A cargo ship in the Indian Ocean. | India Shipping News

Tariq Ahmad Karim
Tariq Ahmad Karim - Director, Centre for Bay of Bengal Studies, Independent University, Bangladesh

The Bay of Bengal countries have the potential to form a cohesive community that fosters economic cooperation, promotes peaceful connectivity, and addresses common challenges, charting a path toward prosperity and security for the region and beyond. However, only with an expanded configuration could it then embark on putting in place a regional governance framework for the Bay of Bengal microcosmic entity that could serve as a model for other regions.

Introduction

Our planet, Earth, is predominantly made up of oceans, with 71% of its surface covered in water. All oceans are integrally interlinked in our oceanic planet. What happens in one ocean can and often does impact other such water bodies. The Indian Ocean – the third-largest ocean in this configuration – by virtue of its geographical location is sometimes referred to as the “Great Middle Bay”. It has catapulted to become a dominant global geopolitical and economic force and arena for contestation in the 21st Century, with its geopolitical importance being dramatically increased by virtue of its increasing centrality in global trade, industry, labour, environment and security issues.

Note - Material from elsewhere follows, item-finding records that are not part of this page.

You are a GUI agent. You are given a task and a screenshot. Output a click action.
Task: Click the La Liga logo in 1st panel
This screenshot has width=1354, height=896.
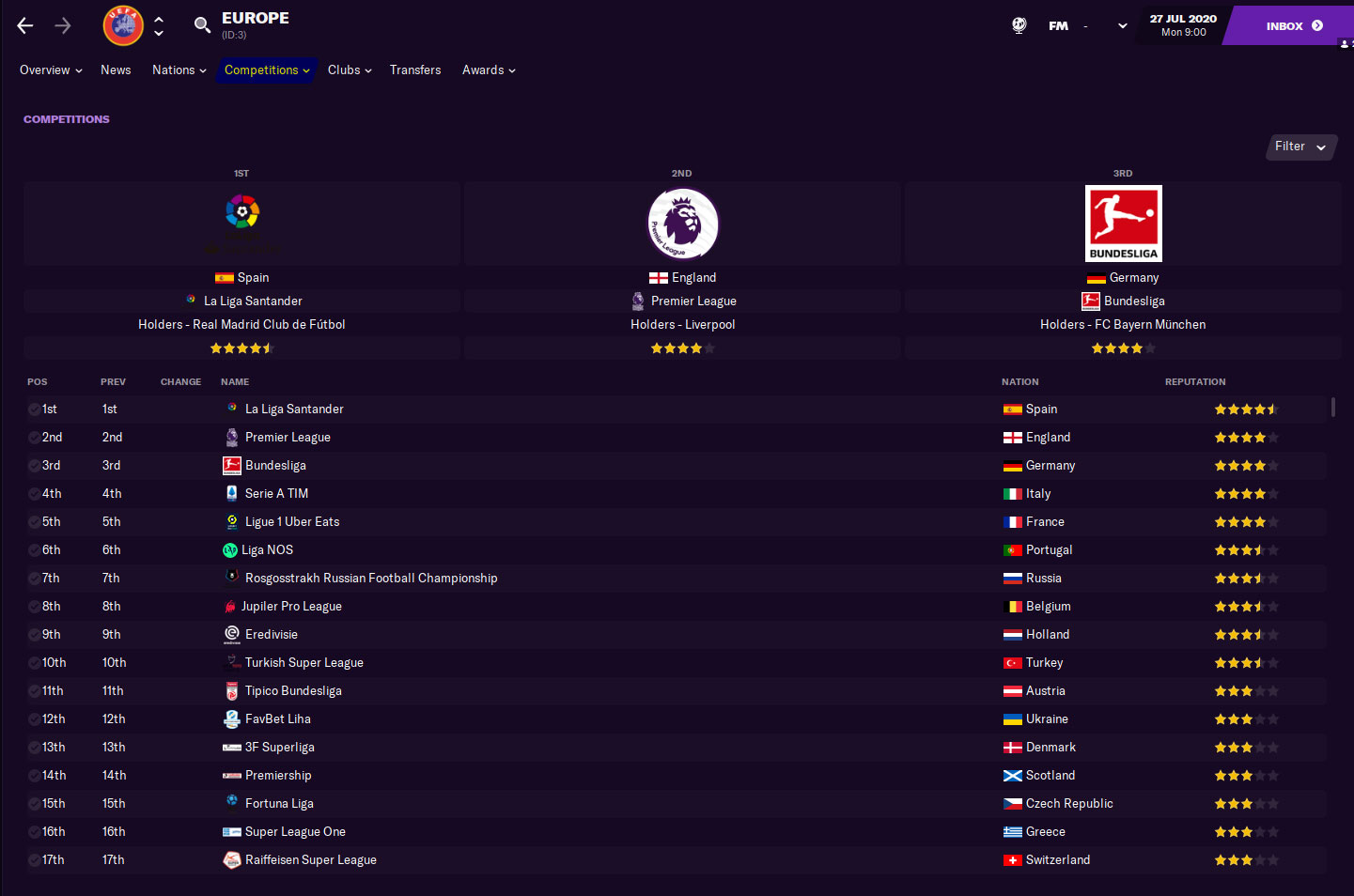click(x=242, y=212)
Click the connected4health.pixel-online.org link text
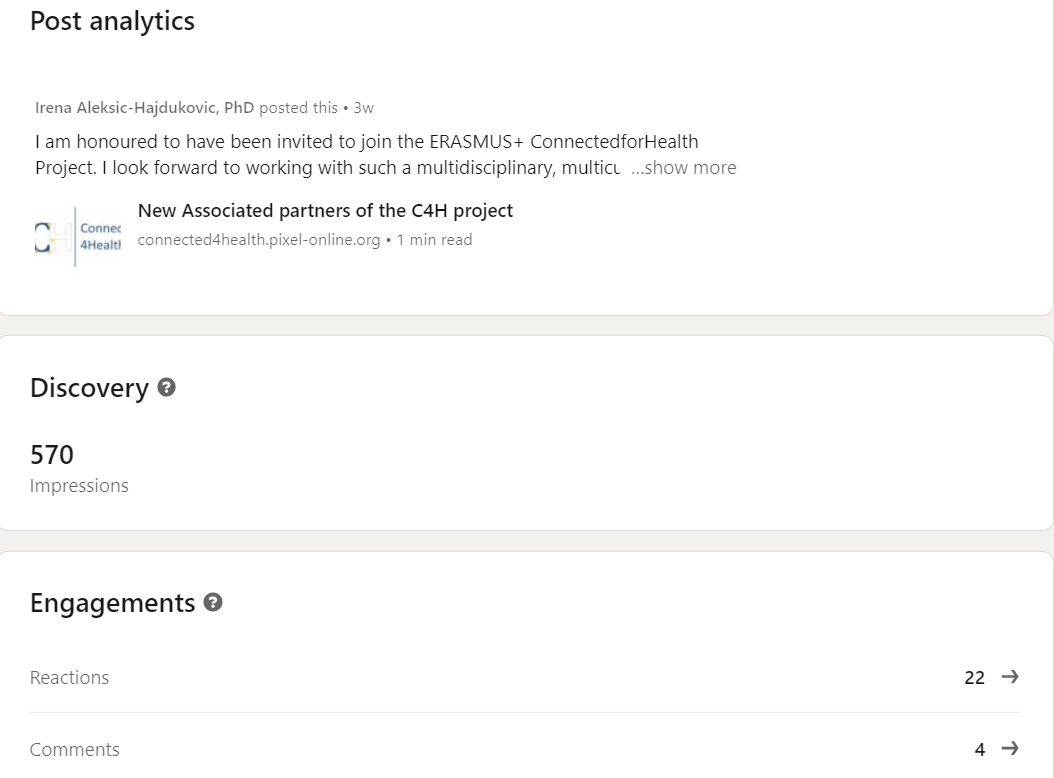Screen dimensions: 1054x778 coord(259,240)
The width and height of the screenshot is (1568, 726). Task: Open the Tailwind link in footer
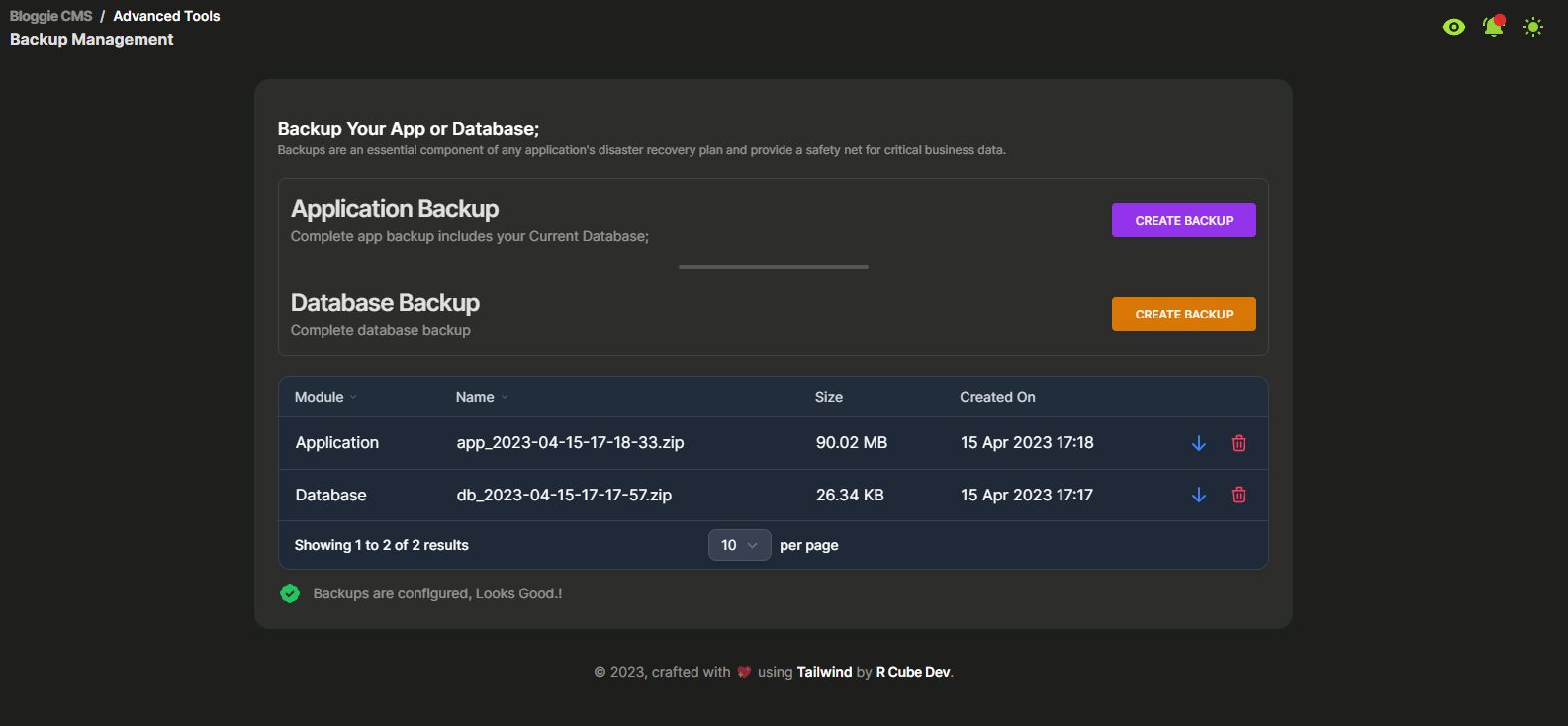[x=824, y=672]
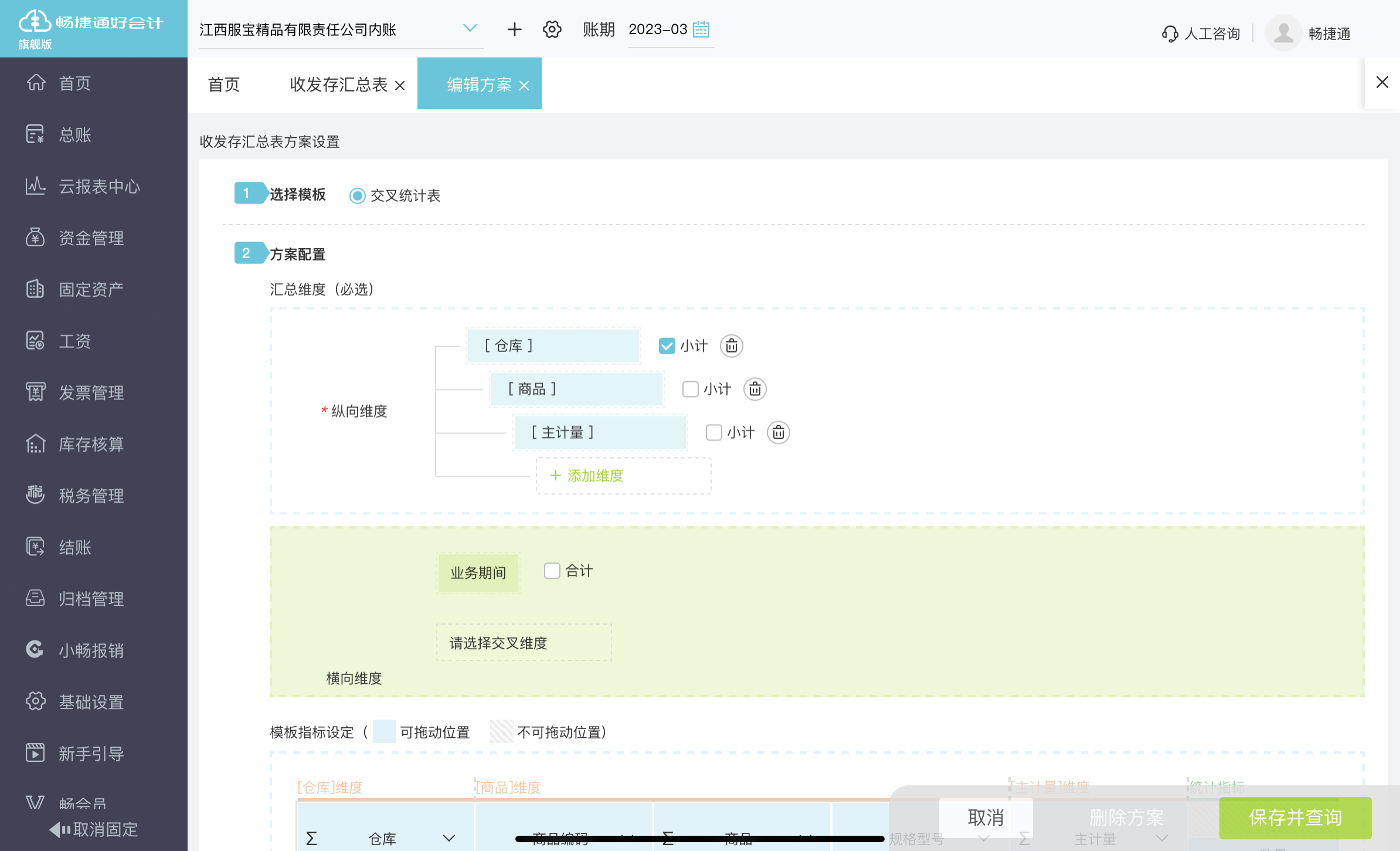The height and width of the screenshot is (851, 1400).
Task: Toggle the 仓库 小计 checkbox
Action: click(665, 345)
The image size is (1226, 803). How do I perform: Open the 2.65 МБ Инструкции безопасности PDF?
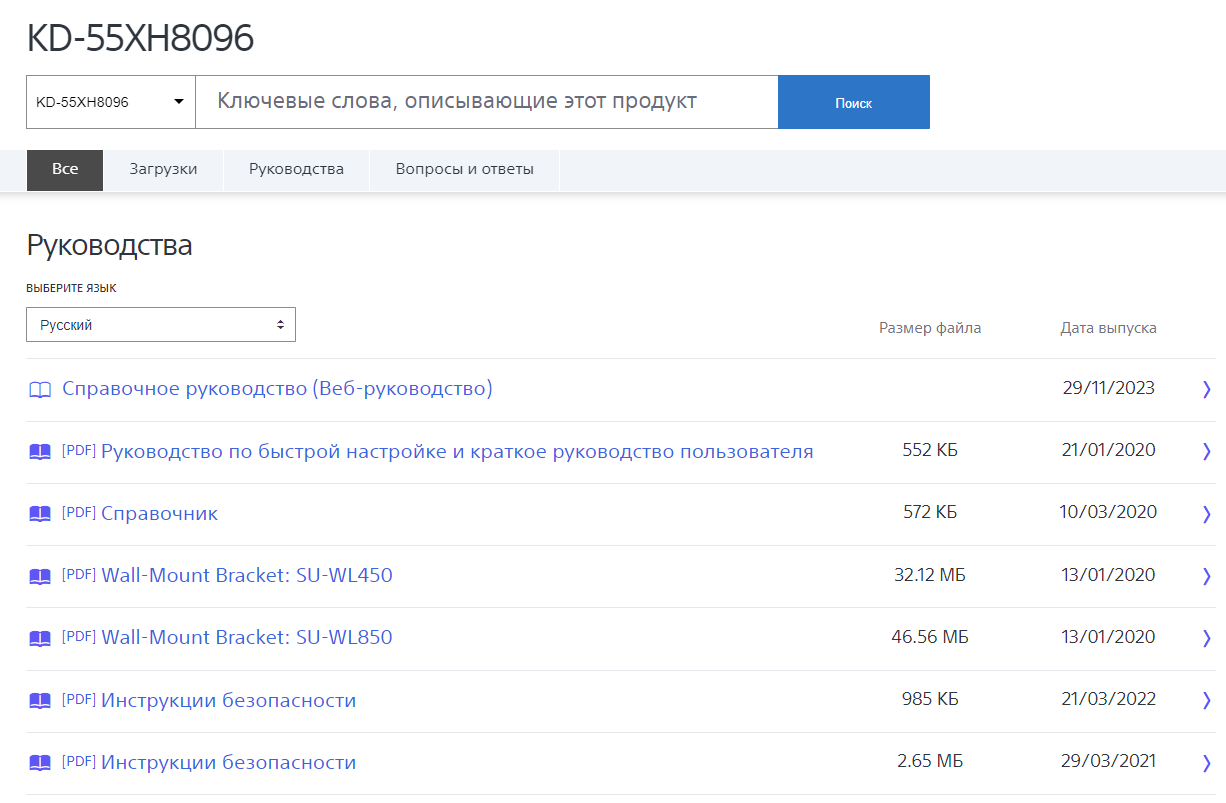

Colonization resulted in the European powers competing for access to resources and new domains as markets overseas, far from their own native shores, and conducting extensive trade with or economic exploitation of those regions mostly using the sea lanes. Their quest for extractable resources and markets was essentially enabled by sea power. The strategic significance for trade and military movement was further enhanced by maritime connectivity to distant regions.

Successive colonial powers such as the Portuguese, the Dutch, the French and the British used the sea lanes to foray into the Indian Ocean Region (IOR) to establish colonies in the 18th/19th Centuries. British colonial power asserted itself the most using this newfound sea power. By 1900 through their ability to dominate the sea lanes, Britain had turned the Indian Ocean “into a British Lake”. Today, over 90% of global trade by volume uses sea routes.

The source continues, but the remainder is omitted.